■ MATERIAL FOR THIS TASK
+ + + + +

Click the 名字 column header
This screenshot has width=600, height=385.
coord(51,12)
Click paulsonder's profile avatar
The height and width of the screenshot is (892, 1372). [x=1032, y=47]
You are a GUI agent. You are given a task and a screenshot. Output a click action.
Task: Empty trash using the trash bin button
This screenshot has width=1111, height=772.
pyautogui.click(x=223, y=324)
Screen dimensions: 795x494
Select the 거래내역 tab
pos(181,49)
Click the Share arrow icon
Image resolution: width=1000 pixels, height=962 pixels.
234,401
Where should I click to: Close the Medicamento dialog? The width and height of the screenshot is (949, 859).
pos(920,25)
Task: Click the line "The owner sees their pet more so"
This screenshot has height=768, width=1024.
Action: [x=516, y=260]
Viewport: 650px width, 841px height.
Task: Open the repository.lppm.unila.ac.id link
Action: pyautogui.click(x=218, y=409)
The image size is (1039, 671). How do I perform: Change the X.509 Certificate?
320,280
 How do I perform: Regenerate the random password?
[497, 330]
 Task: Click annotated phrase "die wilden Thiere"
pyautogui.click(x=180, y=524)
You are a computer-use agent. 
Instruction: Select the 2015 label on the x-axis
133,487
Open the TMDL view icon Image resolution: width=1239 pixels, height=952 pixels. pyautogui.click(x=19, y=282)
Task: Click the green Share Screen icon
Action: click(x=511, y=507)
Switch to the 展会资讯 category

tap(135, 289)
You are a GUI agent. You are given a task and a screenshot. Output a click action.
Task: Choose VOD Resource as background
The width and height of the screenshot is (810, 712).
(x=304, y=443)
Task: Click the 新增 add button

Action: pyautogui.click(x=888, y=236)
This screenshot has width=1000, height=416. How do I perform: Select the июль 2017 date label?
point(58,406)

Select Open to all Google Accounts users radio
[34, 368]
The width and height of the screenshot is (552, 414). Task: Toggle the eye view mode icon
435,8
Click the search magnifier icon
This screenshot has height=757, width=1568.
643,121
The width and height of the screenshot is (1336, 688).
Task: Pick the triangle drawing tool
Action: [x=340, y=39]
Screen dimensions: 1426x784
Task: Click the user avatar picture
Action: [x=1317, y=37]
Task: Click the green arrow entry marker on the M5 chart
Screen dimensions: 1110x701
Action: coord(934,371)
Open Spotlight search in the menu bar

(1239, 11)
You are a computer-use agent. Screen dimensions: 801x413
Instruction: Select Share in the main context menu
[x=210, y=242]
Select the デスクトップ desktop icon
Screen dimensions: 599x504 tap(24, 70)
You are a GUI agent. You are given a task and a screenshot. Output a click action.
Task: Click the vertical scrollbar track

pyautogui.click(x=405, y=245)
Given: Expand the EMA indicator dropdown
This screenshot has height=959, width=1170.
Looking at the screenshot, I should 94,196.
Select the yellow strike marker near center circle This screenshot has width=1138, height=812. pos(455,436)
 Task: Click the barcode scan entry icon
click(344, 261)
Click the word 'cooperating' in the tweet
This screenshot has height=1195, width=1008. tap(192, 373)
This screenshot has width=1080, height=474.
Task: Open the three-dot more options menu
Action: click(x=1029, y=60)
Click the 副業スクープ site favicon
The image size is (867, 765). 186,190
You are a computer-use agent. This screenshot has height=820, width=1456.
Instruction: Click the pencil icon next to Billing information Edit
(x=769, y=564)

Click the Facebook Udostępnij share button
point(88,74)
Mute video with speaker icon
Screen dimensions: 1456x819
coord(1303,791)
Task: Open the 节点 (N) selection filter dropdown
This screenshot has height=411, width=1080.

+ + + + +

■ EXERCISE PROMPT
Copy the items above exactly as they appear, line for line.

■ PROBLEM SOLUTION
Click the 名字 column header
This screenshot has width=600, height=385.
coord(51,12)
Click paulsonder's profile avatar
The height and width of the screenshot is (892, 1372). [x=1032, y=47]
You are a GUI agent. You are given a task and a screenshot. Output a click action.
Task: Empty trash using the trash bin button
This screenshot has width=1111, height=772.
pyautogui.click(x=223, y=324)
Screen dimensions: 795x494
Select the 거래내역 tab
pos(181,49)
Click the Share arrow icon
Image resolution: width=1000 pixels, height=962 pixels.
234,401
Where should I click to: Close the Medicamento dialog? The width and height of the screenshot is (949, 859).
pos(920,25)
Task: Click the line "The owner sees their pet more so"
This screenshot has height=768, width=1024.
Action: [x=516, y=260]
Viewport: 650px width, 841px height.
Task: Open the repository.lppm.unila.ac.id link
Action: pyautogui.click(x=218, y=409)
The image size is (1039, 671). How do I perform: Change the X.509 Certificate?
320,280
 How do I perform: Regenerate the random password?
[497, 330]
 Task: Click annotated phrase "die wilden Thiere"
pyautogui.click(x=180, y=524)
You are a computer-use agent. 
Instruction: Select the 2015 label on the x-axis
133,487
Open the TMDL view icon Image resolution: width=1239 pixels, height=952 pixels. pyautogui.click(x=19, y=282)
Task: Click the green Share Screen icon
Action: click(x=511, y=507)
Switch to the 展会资讯 category

tap(135, 289)
You are a GUI agent. You are given a task and a screenshot. Output a click action.
Task: Choose VOD Resource as background
The width and height of the screenshot is (810, 712).
(x=304, y=443)
Task: Click the 新增 add button

Action: pyautogui.click(x=888, y=236)
This screenshot has width=1000, height=416. How do I perform: Select the июль 2017 date label?
point(58,406)

Select Open to all Google Accounts users radio
[34, 368]
The width and height of the screenshot is (552, 414). Task: Toggle the eye view mode icon
435,8
Click the search magnifier icon
This screenshot has height=757, width=1568.
643,121
The width and height of the screenshot is (1336, 688).
Task: Pick the triangle drawing tool
Action: [x=340, y=39]
Screen dimensions: 1426x784
Task: Click the user avatar picture
Action: [x=1317, y=37]
Task: Click the green arrow entry marker on the M5 chart
Screen dimensions: 1110x701
Action: coord(934,371)
Open Spotlight search in the menu bar

(1239, 11)
You are a computer-use agent. Screen dimensions: 801x413
Instruction: Select Share in the main context menu
[x=210, y=242]
Select the デスクトップ desktop icon
Screen dimensions: 599x504 tap(24, 70)
You are a GUI agent. You are given a task and a screenshot. Output a click action.
Task: Click the vertical scrollbar track

pyautogui.click(x=405, y=245)
Given: Expand the EMA indicator dropdown
This screenshot has height=959, width=1170.
Looking at the screenshot, I should 94,196.
Select the yellow strike marker near center circle This screenshot has width=1138, height=812. pos(455,436)
 Task: Click the barcode scan entry icon
click(344, 261)
Click the word 'cooperating' in the tweet
This screenshot has height=1195, width=1008. tap(192, 373)
This screenshot has width=1080, height=474.
Task: Open the three-dot more options menu
Action: click(x=1029, y=60)
Click the 副業スクープ site favicon
The image size is (867, 765). 186,190
You are a computer-use agent. This screenshot has height=820, width=1456.
Instruction: Click the pencil icon next to Billing information Edit
(x=769, y=564)

Click the Facebook Udostępnij share button
point(88,74)
Mute video with speaker icon
Screen dimensions: 1456x819
coord(1303,791)
Task: Open the 节点 (N) selection filter dropdown
This screenshot has height=411, width=1080.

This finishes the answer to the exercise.